Records taken from a collection:
##########
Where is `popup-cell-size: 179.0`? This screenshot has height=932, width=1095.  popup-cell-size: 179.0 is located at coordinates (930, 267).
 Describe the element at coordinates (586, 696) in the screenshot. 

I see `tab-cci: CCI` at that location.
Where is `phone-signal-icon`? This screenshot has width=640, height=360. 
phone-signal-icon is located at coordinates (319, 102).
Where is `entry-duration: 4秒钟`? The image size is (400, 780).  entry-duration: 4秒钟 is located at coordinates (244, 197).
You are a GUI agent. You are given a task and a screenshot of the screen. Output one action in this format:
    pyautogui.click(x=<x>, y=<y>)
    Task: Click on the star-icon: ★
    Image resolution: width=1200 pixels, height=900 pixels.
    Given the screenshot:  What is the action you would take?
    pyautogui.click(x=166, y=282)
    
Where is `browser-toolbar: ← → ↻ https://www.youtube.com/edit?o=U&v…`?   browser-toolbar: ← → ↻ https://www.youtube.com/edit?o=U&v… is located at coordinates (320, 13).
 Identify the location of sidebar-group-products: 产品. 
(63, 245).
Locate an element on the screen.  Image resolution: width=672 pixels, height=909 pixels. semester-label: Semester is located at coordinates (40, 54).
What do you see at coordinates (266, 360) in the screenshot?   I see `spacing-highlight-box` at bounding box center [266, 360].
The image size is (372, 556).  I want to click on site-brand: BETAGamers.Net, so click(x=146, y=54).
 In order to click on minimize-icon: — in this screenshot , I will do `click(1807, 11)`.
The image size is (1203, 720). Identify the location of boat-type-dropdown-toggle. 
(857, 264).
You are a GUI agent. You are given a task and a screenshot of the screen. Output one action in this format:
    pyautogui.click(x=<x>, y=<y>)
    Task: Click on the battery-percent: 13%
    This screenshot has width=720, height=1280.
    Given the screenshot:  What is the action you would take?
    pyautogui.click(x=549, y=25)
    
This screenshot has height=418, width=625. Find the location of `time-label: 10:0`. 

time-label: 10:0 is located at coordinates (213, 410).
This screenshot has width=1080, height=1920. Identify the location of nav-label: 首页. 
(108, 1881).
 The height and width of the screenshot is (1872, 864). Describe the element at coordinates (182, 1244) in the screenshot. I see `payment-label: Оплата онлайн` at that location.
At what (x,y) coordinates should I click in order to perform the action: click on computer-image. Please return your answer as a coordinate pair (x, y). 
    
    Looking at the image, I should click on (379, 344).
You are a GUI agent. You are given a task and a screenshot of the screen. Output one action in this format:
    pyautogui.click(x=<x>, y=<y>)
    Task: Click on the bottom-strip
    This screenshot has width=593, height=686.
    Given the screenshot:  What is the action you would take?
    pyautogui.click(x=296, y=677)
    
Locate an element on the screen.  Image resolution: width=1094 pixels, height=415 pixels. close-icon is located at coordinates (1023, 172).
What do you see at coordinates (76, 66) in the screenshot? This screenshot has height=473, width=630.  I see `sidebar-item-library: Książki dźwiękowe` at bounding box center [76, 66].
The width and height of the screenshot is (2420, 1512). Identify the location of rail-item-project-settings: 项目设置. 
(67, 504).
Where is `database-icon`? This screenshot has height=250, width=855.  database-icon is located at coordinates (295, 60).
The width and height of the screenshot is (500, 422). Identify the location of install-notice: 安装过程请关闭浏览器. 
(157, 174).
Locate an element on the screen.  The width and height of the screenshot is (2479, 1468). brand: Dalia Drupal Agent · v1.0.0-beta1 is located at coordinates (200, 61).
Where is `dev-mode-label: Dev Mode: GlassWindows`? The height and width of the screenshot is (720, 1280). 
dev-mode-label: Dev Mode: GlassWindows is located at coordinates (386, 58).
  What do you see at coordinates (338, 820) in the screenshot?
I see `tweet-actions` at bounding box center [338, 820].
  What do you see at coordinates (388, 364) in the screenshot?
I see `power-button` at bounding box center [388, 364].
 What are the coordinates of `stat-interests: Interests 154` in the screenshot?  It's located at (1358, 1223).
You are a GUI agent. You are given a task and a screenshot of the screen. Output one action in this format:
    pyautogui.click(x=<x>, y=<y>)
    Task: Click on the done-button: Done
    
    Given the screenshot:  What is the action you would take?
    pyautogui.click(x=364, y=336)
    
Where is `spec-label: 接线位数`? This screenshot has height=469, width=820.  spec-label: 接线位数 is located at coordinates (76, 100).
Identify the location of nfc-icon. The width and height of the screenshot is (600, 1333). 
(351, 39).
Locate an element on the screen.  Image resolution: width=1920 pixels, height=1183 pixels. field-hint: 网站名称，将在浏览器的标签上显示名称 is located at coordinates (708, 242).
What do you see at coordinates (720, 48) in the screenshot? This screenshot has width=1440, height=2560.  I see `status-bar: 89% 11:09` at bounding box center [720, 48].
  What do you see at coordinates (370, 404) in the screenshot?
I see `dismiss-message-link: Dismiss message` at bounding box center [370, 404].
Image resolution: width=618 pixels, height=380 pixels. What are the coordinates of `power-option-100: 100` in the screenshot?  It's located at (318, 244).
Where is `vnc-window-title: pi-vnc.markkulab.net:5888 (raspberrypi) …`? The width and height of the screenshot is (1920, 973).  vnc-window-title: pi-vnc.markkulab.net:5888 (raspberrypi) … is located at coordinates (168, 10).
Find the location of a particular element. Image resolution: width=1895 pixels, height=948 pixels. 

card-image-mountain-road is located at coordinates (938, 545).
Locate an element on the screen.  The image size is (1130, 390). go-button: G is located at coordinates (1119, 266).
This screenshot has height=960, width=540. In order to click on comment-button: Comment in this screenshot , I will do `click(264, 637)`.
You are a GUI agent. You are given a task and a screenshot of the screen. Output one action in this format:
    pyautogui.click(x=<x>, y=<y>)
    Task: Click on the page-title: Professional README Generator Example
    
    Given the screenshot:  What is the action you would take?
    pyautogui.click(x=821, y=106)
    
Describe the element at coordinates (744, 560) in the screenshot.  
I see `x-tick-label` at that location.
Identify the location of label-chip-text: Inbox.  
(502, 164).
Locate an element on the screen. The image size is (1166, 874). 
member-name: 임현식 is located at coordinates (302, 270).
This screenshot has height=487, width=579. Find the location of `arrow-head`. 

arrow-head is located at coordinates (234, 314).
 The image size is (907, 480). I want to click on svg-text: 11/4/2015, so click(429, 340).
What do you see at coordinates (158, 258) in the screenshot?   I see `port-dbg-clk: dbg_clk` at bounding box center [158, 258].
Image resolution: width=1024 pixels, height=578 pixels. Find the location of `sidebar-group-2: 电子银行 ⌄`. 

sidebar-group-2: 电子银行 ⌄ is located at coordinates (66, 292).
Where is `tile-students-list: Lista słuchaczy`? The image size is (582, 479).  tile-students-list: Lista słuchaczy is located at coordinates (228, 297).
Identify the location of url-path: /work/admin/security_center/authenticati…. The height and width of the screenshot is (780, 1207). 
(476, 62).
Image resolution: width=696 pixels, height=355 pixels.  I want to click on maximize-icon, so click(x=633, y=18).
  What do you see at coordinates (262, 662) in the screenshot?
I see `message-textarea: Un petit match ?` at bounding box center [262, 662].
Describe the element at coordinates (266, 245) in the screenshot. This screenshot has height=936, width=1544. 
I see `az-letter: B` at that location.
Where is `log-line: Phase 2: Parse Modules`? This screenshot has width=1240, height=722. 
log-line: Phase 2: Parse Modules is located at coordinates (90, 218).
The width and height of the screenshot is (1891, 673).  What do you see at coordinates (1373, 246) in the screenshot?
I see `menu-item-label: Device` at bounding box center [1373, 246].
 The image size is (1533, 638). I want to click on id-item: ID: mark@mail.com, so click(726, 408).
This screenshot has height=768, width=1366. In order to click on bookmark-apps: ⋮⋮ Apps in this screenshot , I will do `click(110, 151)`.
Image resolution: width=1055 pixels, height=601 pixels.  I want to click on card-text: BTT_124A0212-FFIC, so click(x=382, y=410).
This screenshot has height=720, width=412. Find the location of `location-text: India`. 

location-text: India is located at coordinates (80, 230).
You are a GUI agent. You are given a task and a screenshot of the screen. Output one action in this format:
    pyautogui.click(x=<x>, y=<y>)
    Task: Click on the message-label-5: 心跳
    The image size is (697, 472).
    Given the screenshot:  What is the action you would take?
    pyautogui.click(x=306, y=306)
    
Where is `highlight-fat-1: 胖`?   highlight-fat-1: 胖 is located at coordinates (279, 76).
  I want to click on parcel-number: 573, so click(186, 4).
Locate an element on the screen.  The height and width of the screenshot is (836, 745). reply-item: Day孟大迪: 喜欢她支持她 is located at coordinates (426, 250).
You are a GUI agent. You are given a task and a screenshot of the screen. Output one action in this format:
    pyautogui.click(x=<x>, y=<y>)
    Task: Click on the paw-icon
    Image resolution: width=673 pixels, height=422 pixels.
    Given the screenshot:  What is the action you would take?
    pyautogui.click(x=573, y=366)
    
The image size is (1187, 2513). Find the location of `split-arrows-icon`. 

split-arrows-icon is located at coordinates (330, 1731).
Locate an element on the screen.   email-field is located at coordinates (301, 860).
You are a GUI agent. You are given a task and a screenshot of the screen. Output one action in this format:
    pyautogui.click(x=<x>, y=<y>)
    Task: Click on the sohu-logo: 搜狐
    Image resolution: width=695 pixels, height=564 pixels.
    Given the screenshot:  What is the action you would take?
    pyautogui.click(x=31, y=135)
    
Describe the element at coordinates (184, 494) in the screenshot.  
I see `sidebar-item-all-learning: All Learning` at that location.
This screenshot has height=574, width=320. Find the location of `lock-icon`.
##########
### [WHAT YOU SHOULD DO]
Please render the part of the records that opens with the line containing "coordinates (76, 100)." and closes with the line containing "center [370, 404]." as a Markdown table with the columns Row and Line, numbering each line and leaving out blank lines.

### [OUTPUT OF THE EXERCISE]
| Row | Line |
|---|---|
| 1 | Where is `spec-label: 接线位数`? This screenshot has height=469, width=820.  spec-label: 接线位数 is located at coordinates (76, 100). |
| 2 | Identify the location of nfc-icon. The width and height of the screenshot is (600, 1333).  |
| 3 | (351, 39). |
| 4 | Locate an element on the screen.  Image resolution: width=1920 pixels, height=1183 pixels. field-hint: 网站名称，将在浏览器的标签上显示名称 is located at coordinates (708, 242). |
| 5 | What do you see at coordinates (720, 48) in the screenshot? This screenshot has width=1440, height=2560.  I see `status-bar: 89% 11:09` at bounding box center [720, 48]. |
| 6 |   What do you see at coordinates (370, 404) in the screenshot? |
| 7 | I see `dismiss-message-link: Dismiss message` at bounding box center [370, 404]. |